[The Weekend Bulletin] #156: Value and Growth in Conjunction, Being Possessed by Your Possessions,...
...Doing Nothing, Working Hard, Childhood of Exception People, and more.
A digest of some interesting reading material from around the world-wide-web. Your weekly dose of multi-disciplinary reading.
Investing Wisdom
This two part series (we read part 1 in #149) is a refreshing read on the interplay of value and growth, and how each effects stock returns and the investor's time horizon.
In Part 1 of the series, the author reiterates Warren Buffet's remark that growth and value are two sides of the same coin, rather than two different strategies as investors usually perceive them. By understanding the interplay between these two factors, investors can make smart decisions that lead to long-term success. One way to think about this balance is through the lens of the Gordon growth model, as the article explains.
In Part 2, the author goes on to show how an investor's time horizon is determined by the contribution of growth or valuation in the return equation. He uses Buffett's investment in the Coca Cola to explain this. The appendix to the post explains further how time works against a value investment, and in favour of a growth investment.
This article presents the results of an interesting experiment: 'What if instead of owning a stock-market index that is periodically reconstituted, an investor simply bought and retained a basket of equities? No new position would be established. The portfolio would change only when its companies were acquired, but even that would not trigger a trade. The purchase price would remain as cash.' How much better/worse returns would this strategy have generated compared to an index that is rebalanced frequently? Bear in mind the in the last decade, a large part of the index returns were generated by a handful of stocks (FAAMG), which never made it to the buy and hold portfolio (since no new positions were added).

+++

Task requirements »
- a) Reproduce word for word the passage of the Weekend Bulletin excerpt that runs from "[The Weekend Bulletin]" to "of multi-disciplinary reading.".
- b) List every topic that the title of the Weekend Bulletin excerpt names before "and more."
- c) Continue the Weekend Bulletin excerpt from the end of its final sentence.
Nothing in the records is required for the work on the Weekend Bulletin excerpt.

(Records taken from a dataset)

+++

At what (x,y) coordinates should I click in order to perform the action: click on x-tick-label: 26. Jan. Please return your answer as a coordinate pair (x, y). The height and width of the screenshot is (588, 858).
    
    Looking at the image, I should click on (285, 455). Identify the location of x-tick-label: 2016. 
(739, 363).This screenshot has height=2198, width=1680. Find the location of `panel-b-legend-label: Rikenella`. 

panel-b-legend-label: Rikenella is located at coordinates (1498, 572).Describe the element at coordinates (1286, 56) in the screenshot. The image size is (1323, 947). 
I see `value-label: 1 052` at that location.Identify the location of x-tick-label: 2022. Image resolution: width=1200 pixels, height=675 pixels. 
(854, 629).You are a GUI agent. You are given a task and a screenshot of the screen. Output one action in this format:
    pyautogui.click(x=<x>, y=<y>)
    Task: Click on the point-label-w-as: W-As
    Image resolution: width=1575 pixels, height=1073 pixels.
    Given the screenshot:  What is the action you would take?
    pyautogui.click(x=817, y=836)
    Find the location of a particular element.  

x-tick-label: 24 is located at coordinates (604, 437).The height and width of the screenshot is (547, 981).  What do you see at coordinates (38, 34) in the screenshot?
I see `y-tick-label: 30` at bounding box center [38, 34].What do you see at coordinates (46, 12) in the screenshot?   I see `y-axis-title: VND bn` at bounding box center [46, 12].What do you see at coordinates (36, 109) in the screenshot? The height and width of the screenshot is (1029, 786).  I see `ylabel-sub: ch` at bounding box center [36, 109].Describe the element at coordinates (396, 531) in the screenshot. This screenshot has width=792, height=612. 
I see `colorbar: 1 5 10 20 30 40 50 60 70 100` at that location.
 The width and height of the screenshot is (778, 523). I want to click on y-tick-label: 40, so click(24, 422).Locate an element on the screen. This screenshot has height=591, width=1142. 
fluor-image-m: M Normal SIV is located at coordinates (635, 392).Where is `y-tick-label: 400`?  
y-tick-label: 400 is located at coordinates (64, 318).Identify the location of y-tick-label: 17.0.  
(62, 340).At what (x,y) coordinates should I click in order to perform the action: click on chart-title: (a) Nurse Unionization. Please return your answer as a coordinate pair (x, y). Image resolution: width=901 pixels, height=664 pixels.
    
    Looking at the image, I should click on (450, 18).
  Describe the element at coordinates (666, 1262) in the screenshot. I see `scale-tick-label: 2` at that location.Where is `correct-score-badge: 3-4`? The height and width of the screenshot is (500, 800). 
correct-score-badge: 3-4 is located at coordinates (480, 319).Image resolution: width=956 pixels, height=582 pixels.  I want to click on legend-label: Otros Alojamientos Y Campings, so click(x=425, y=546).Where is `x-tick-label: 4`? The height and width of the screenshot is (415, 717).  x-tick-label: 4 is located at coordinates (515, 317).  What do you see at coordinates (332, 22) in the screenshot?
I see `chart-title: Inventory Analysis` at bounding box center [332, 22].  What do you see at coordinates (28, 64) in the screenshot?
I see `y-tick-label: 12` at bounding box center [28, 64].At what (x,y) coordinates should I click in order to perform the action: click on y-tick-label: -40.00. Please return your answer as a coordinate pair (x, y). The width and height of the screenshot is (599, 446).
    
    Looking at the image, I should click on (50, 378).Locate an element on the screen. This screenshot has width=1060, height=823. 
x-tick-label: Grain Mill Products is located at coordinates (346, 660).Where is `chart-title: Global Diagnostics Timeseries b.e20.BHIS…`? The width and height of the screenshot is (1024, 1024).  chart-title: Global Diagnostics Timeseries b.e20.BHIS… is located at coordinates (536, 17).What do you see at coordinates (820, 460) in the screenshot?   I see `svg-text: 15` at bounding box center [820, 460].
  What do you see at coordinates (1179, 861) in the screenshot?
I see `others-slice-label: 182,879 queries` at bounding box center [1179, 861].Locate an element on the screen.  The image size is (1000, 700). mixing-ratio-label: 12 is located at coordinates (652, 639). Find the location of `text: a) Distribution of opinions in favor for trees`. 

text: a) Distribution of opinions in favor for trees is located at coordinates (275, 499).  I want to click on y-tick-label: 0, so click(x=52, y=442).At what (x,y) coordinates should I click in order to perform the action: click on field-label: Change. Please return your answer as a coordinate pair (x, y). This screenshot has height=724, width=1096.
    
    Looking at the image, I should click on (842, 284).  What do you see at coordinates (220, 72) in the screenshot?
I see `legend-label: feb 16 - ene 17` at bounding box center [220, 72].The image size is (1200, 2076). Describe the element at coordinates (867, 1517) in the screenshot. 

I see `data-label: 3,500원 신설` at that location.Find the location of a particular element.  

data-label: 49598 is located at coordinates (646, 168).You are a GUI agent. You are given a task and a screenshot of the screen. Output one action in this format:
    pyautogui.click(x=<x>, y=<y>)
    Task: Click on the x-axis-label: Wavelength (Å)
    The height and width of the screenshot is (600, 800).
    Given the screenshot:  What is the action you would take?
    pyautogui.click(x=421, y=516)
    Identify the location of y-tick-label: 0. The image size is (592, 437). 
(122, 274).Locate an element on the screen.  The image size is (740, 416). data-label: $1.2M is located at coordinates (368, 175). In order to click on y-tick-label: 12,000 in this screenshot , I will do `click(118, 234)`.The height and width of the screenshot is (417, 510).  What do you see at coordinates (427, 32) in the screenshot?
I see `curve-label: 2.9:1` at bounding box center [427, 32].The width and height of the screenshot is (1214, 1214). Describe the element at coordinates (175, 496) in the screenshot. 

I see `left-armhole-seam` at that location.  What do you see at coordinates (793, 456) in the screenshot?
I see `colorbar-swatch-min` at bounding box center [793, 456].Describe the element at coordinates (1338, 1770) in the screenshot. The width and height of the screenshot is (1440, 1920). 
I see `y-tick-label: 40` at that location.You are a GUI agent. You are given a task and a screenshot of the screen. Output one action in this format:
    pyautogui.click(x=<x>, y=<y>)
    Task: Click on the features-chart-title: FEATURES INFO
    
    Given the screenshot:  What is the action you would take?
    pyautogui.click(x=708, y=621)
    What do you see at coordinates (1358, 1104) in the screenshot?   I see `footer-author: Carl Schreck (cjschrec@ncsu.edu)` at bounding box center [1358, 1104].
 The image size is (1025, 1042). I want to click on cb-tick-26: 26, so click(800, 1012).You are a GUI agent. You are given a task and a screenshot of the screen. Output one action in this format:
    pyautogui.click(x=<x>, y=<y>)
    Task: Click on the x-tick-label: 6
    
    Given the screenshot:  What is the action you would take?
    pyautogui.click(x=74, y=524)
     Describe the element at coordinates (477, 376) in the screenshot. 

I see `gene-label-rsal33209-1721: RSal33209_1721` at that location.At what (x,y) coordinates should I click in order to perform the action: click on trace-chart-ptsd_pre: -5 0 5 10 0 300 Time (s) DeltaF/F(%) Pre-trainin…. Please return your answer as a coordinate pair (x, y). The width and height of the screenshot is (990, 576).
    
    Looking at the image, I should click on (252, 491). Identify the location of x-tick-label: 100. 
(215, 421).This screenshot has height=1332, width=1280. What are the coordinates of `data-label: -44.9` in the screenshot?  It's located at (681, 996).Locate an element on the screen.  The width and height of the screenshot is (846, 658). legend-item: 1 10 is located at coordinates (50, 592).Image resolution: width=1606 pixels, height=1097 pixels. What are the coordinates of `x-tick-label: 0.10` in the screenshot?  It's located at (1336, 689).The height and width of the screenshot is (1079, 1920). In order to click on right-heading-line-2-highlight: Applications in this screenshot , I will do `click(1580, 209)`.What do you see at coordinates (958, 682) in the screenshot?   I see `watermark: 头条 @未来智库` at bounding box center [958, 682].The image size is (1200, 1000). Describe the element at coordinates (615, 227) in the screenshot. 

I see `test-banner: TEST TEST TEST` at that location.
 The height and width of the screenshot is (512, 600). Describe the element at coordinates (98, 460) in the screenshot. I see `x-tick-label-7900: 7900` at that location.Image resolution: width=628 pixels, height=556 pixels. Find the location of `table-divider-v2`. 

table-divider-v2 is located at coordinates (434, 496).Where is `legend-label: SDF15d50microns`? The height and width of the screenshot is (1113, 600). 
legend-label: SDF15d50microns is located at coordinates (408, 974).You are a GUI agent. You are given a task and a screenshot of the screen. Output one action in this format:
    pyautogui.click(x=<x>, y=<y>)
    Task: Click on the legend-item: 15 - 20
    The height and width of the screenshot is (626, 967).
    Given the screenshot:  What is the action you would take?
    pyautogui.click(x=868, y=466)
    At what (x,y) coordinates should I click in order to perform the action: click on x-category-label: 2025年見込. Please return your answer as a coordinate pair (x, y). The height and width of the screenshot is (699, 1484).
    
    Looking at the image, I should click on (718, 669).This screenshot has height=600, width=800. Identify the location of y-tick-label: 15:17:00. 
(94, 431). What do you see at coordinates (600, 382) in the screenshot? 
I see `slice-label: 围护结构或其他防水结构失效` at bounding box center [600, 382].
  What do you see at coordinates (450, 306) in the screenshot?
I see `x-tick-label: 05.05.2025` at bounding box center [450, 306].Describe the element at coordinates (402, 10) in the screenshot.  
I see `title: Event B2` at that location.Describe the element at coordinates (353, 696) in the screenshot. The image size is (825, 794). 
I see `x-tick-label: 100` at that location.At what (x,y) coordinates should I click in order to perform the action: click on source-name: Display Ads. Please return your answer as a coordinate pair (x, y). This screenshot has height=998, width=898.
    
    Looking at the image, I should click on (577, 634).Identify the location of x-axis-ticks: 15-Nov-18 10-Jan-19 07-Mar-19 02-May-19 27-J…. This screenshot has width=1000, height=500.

+++

Per-task outputs »
- a)
[The Weekend Bulletin] #156: Value and Growth in Conjunction, Being Possessed by Your Possessions,...
...Doing Nothing, Working Hard, Childhood of Exception People, and more.
A digest of some interesting reading material from around the world-wide-web. Your weekly dose of multi-disciplinary reading.

- b)
- Value and Growth in Conjunction
- Being Possessed by Your Possessions
- Doing Nothing
- Working Hard
- Childhood of Exception People

- c)
Long time readers of this bulletin would recollect reading about the Voya Corporate Leaders Trust in the seventh issue.
Mental Models & Behavioral Biases
The hunter becomes the hunted, or so the old saying goes. Often, what we think we possess, in reality, possesses us. The things we value may not really be as valuable. For instance, what conventional wisdom considers as the agricultural 'revolution' - the domestication of wheat - may actually be the downfall of all of mankind. Let this post explain.
Personal Development
I chanced upon this write-up courtesy of Sean Delaney. The author studied the childhood of many famous personalities to dig into some common traits in their upbringing. And indeed, he did find a few common patterns in the way that these exceptional people were raised. If you are a parent yourself, you shouldn't skip this one.
How to Work Hard - If I told you that is the title of this essay, you'd dismiss it as another one of those phoney self-help kind of catchy titles. However, this essay is a deep meditation on the subject of working hard. It looks at the problem from multiple perspectives; the below extract from the essay provides a glimpse of the many perspectives that it touches upon:
"Working hard is not just a dial you turn up to 11. It's a complicated, dynamic system that has to be tuned just right at each point. You have to understand the shape of real work, see clearly what kind you're best suited for, aim as close to the true core of it as you can, accurately judge at each moment both what you're capable of and how you're doing, and put in as many hours each day as you can without harming the quality of the result."
Blast From The Past
Revisiting articles from a past issue for the benefits of refreshing memory and spaced repetition, as well as for a fresh perspective. Below are articles from #81:
This talk is a wonderful exploration of prosperity - not at an individual level but at a country and industry level. It draws interesting observations behind the success of some industries, regions, and nations over time. It provides an interesting framework with which investors can appreciate competitive landscapes, collaboration within an industry, as well as organisation structure.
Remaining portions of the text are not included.